In vaccine manufacturing, sustainability in its simplest form is linked to demand certainty. Sustainability requires long-term agreements with volume allocations of routine vaccines with existing demand. This leads to economies of scale and ultimately to cost competitiveness. 

What Africa specifically needs for a sustainable vaccine manufacturing industry is the combination of three critical factors. First, Africa needs a diversity of ethical partnerships: we need technology transfer partners, development partners, funding partners, and procurer partnerships. These partners must value true investment in Africa’s potential for the long-haul and must be willing to take some risk. Second, we need an enabling ecosystem, in which talent and skills are developed, retained and rewarded, coupled with a regulatory reset that sensibly accelerates African manufacturers’ access to global procurement mechanisms, such as the UN Children’s Fund (Unicef). Finally, and rather critically, Africa needs a strategic approach to funding and support which looks to nurture, support and leverage existing infrastructures and capabilities, whilst at the same time looks to fill relevant gaps from a diseases-target or technology-platform perspective. 

Three local SA stories firmly illustrate how much progress has been made, and serve as reminders of what could be lost should these existing capacities and capabilities be overlooked. 

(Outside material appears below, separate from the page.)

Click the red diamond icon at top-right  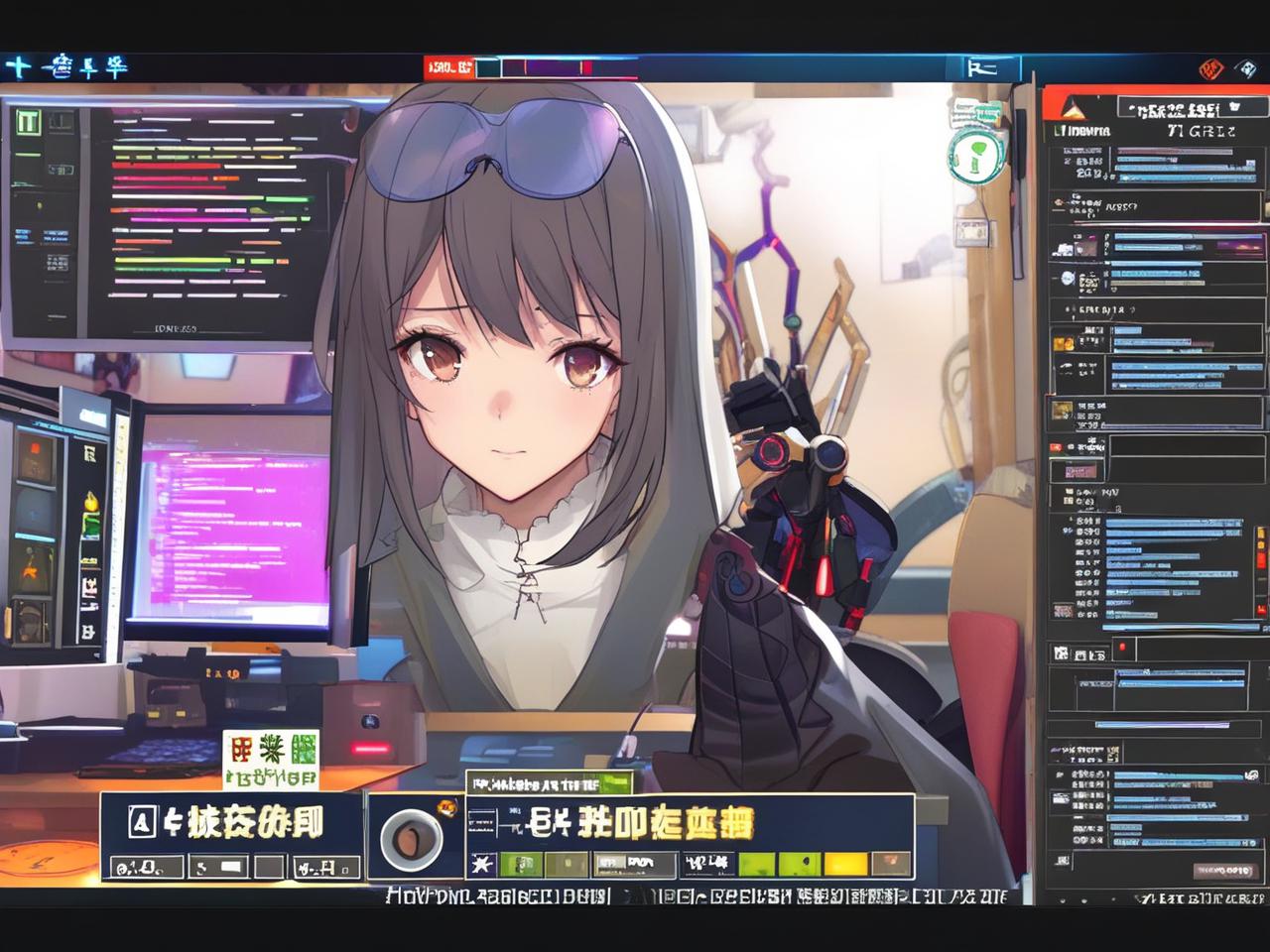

Biovac is a 20 year-old biopharmaceutical company formed together with the SA government that has built product development, formulation, fill and finish capabilities with international organisations for four vaccines over the last decade. These are with organisations such as Sanofi, Pfizer and the International Vaccines Institute (IVI) With each technology transfer from these organisations, Biovac has been able to transfer the necessary skills and technology significantly quicker than the previous one and have developed capabilities which simplify or enable the next. At Biovac we are now seeing the benefit: with these capabilities and our experience, we are developing a cholera vaccine in partnership with IVI and supported by the Bill and Melinda Gates Foundation. This vaccine is being developed and tested in SA for not only itself but for African and global markets. 

Aspen is another local example. Existing fill and finish capacities were utilised for a Covid-19 vaccine and will be further utilised for routine vaccine production. 

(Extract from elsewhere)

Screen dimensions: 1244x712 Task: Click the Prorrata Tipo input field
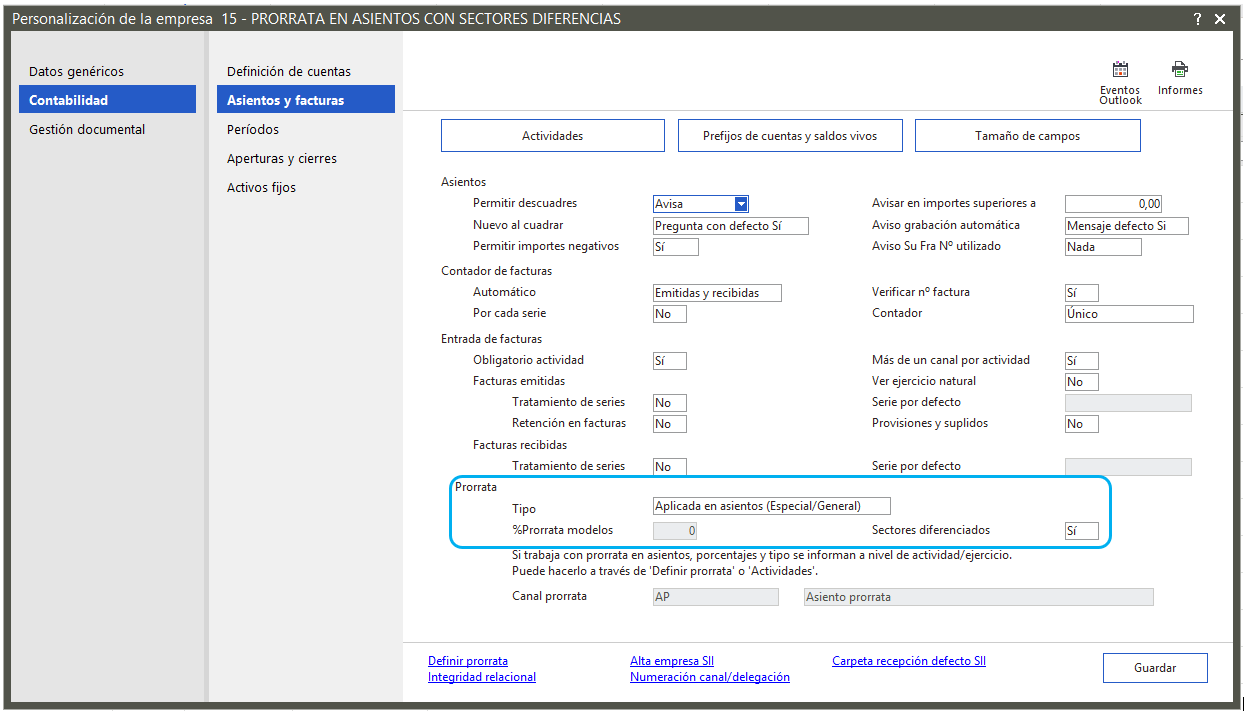771,506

A third example, Afrigen, shows how innovation can be grown in SA through multilateral partnerships. They are developing mRNA technology with the support of the World Health Organisation, the Medicines Patent Pool among others. The intention is to share this technology with other companies on the continent and beyond. 

Further afield on the continent, the Institut Pasteur de Dakar (IPD) in Senegal have existing capabilities and are setting themselves up as a centre of excellence from a skills perspective using their existing infrastructure and experience from their yellow fever vaccine production. Their intention is to train African scientists in the area of biotechnology. The IPD’s excellent foundations will be strategically bolstered by a raft of investments into expanding yellow fever and other vaccines production, plus support from the global community towards its manufacturing expansion. 

The funding and support that the continent receives must protect and leverage these existing capabilities which have been built over decades. This support — funding, partnerships, and preferential procurement policies to provide demand certainty and stability — can result in accelerated capacity and capability building. Ultimately, it is the quickest way to achieve the goal of procuring 60% of the continent’s routine immunisations from the continent itself by 2040.

This is also the only way we will build capacities and capabilities for pandemic preparedness, so that we are never again in the position that we were during the Covid-19 pandemic.

Any discussion about accelerating the journey of African vaccine manufacturers towards long-term sustainability must be based on the fact that investment in Africa’s vaccine sovereignty and self-sufficiency translates to more than continental health security. It essentially means investment in global health equity.